17. Ceza Dairesi 2020/7208 E. , 2020/2792 K.
"İçtihat Metni"MAHKEMESİ :Asliye Ceza Mahkemesi
SUÇ : Konut dokunulmazlığının ihlali
Sanık ..."in, konut dokunulmazlığının ihlali suçundan 5237 sayılı Türk Ceza Kanunu"nun 116/4 ve 62. maddeleri uyarınca 10 ay hapis cezası ile cezalandırılmasına dair Küçükçekmece 9. Asliye Ceza Mahkemesinin 20/12/2010 tarihli ve 2009/1010 Esas, 2010/994 Karar sayılı kararına karşı Adalet Bakanlığı Ceza İşleri Genel Müdürlüğünün 27/11/2019 tarihli ve 94660652-105-34-4272-2019-Kyb sayılı “Kanun Yararına Bozma” talebine dayanılarak dava dosyası Yargıtay Cumhuriyet Başsavcılığının 03/12/2019 tarihli ve 2019/119956 sayılı ihbarnamesiyle Dairemize gönderilmiştir.

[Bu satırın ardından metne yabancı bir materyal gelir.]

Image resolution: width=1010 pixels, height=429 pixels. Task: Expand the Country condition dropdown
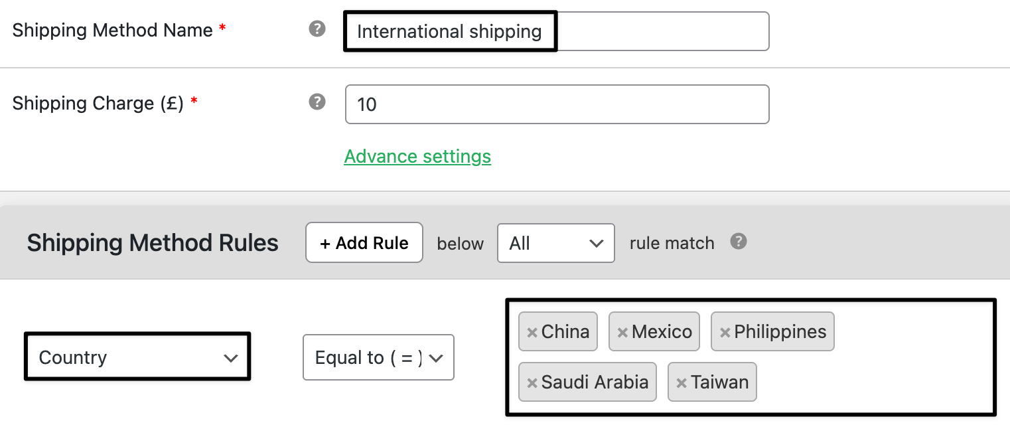pyautogui.click(x=137, y=357)
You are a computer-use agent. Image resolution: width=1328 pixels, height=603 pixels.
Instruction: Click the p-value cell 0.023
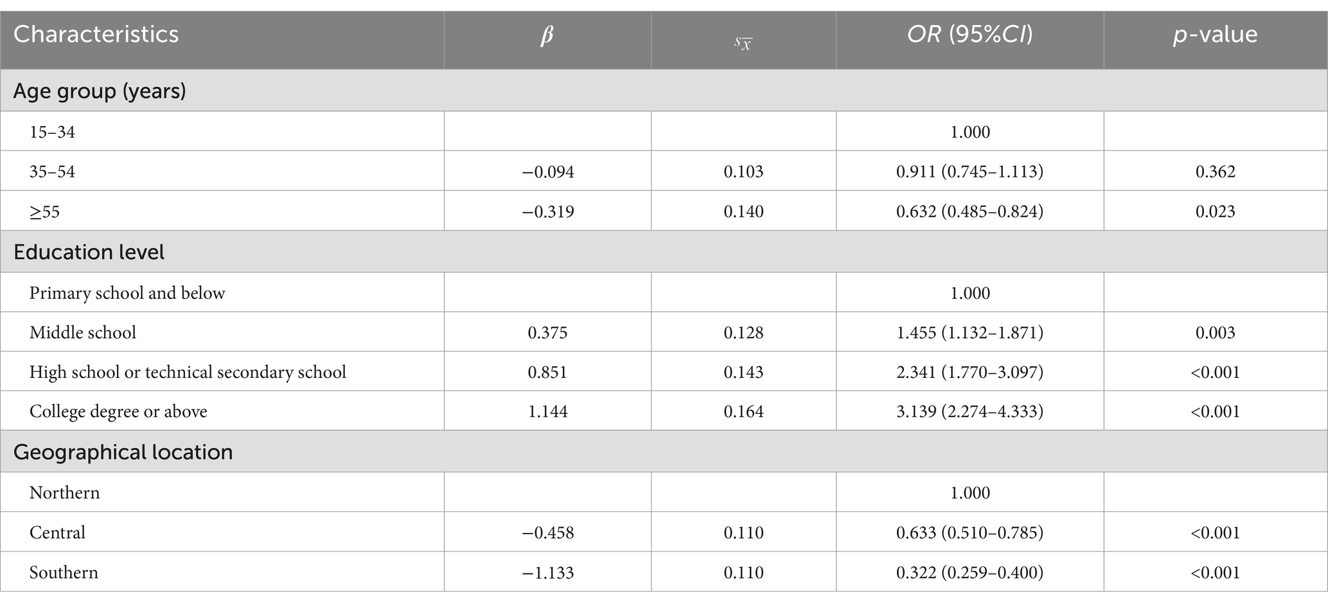[x=1215, y=212]
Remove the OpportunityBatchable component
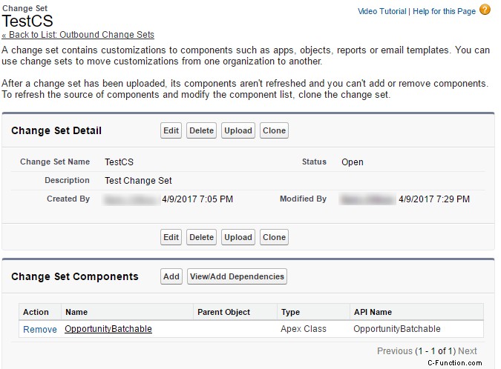 39,329
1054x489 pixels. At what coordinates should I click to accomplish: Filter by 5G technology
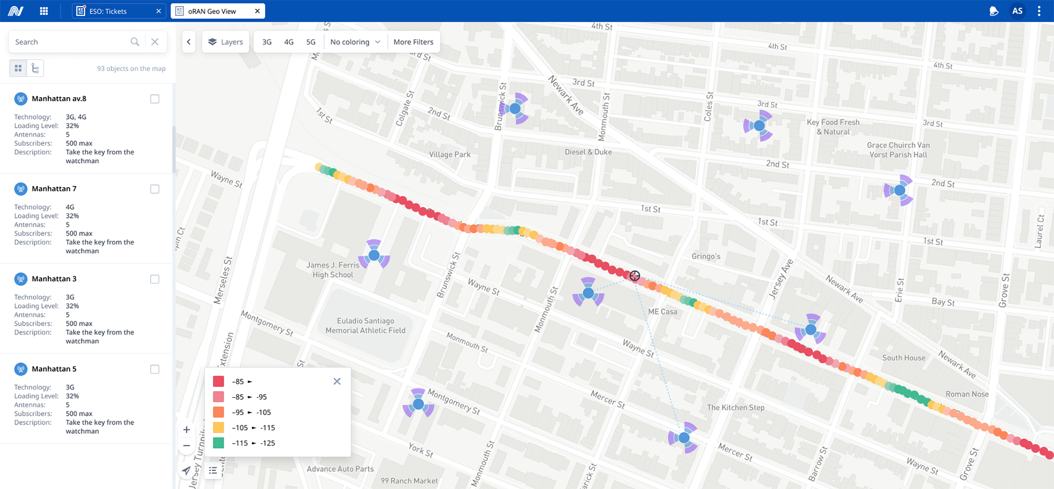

Yargıtay Cumhuriyet Başsavcılığının istem yazısında;
“Benzer bir olayla ilgili olarak Yargıtay 18. Ceza Dairesinin 09/01/2019 tarihli, 2018/7788 Esas ve 2019/920 Karar sayılı ilâmında da belirtildiği üzere, dosya kapsamına göre, hükümden önce 19/12/2006 tarihinde yürürlüğe giren 5560 sayılı Kanun ile konut dokunulmazlığının ihlâli suçunun uzlaşma kapsamına alınması, 5271 sayılı Ceza Muhakemesi Kanunu"nun 253. maddesinin 3. fıkrasına, 5918 sayılı Kanun ile eklenen, "uzlaşma kapsamında bulunan bir suçun, bu kapsama girmeyen başka bir suçla birlikte işlenmiş olması hâlinde uzlaşma hükümlerinin uygulanmayacağına" ilişkin son cümlenin suç tarihi olan 17/05/2005 tarihinden sonra 09/07/2009 tarihinde yürürlüğe girmesi karşısında, suç tarihi itibariyle uzlaşma kapsamında bulunan konut dokunulmazlığının ihlâli suçu yönünden, 5271 sayılı Kanun"un 253 ve 254. maddeleri uyarınca uzlaştırma işlemleri yaptırılarak sonucuna göre sanığın hukukî durumunun belirlenmesi gerektiği gözetilmeden, yazılı şekilde karar verilmesinde isabet görülmemiştir.” denilmektedir.
Hukuksal değerlendirme:
5271 sayılı CMK’nin 309. maddesi uyarınca hâkim veya mahkemece verilip istinaf veya temyiz incelemesinden geçmeksizin kesinleşen karar veya hükümlerde, maddî hukuka veya yargılama hukukuna ilişkin hukuka aykırılık bulunduğunu öğrenen Adalet Bakanlığı, o karar veya hükmün Yargıtay’ca bozulması istemini, yasal nedenlerini açıklayarak Yargıtay Cumhuriyet Başsavcılığına yazılı olarak bildirecektir. Bunun üzerine Yargıtay Cumhuriyet Başsavcılığı da hükmün veya kararın bozulması istemini içeren yazısına bu nedenleri aynen yazarak, Yargıtay ceza dairesine verecek, ileri sürülen nedenlerin Yargıtay’ca yerinde görülmesi halinde karar veya hüküm yasa yararına bozulacak, yerinde görülmezse istem reddedilecektir.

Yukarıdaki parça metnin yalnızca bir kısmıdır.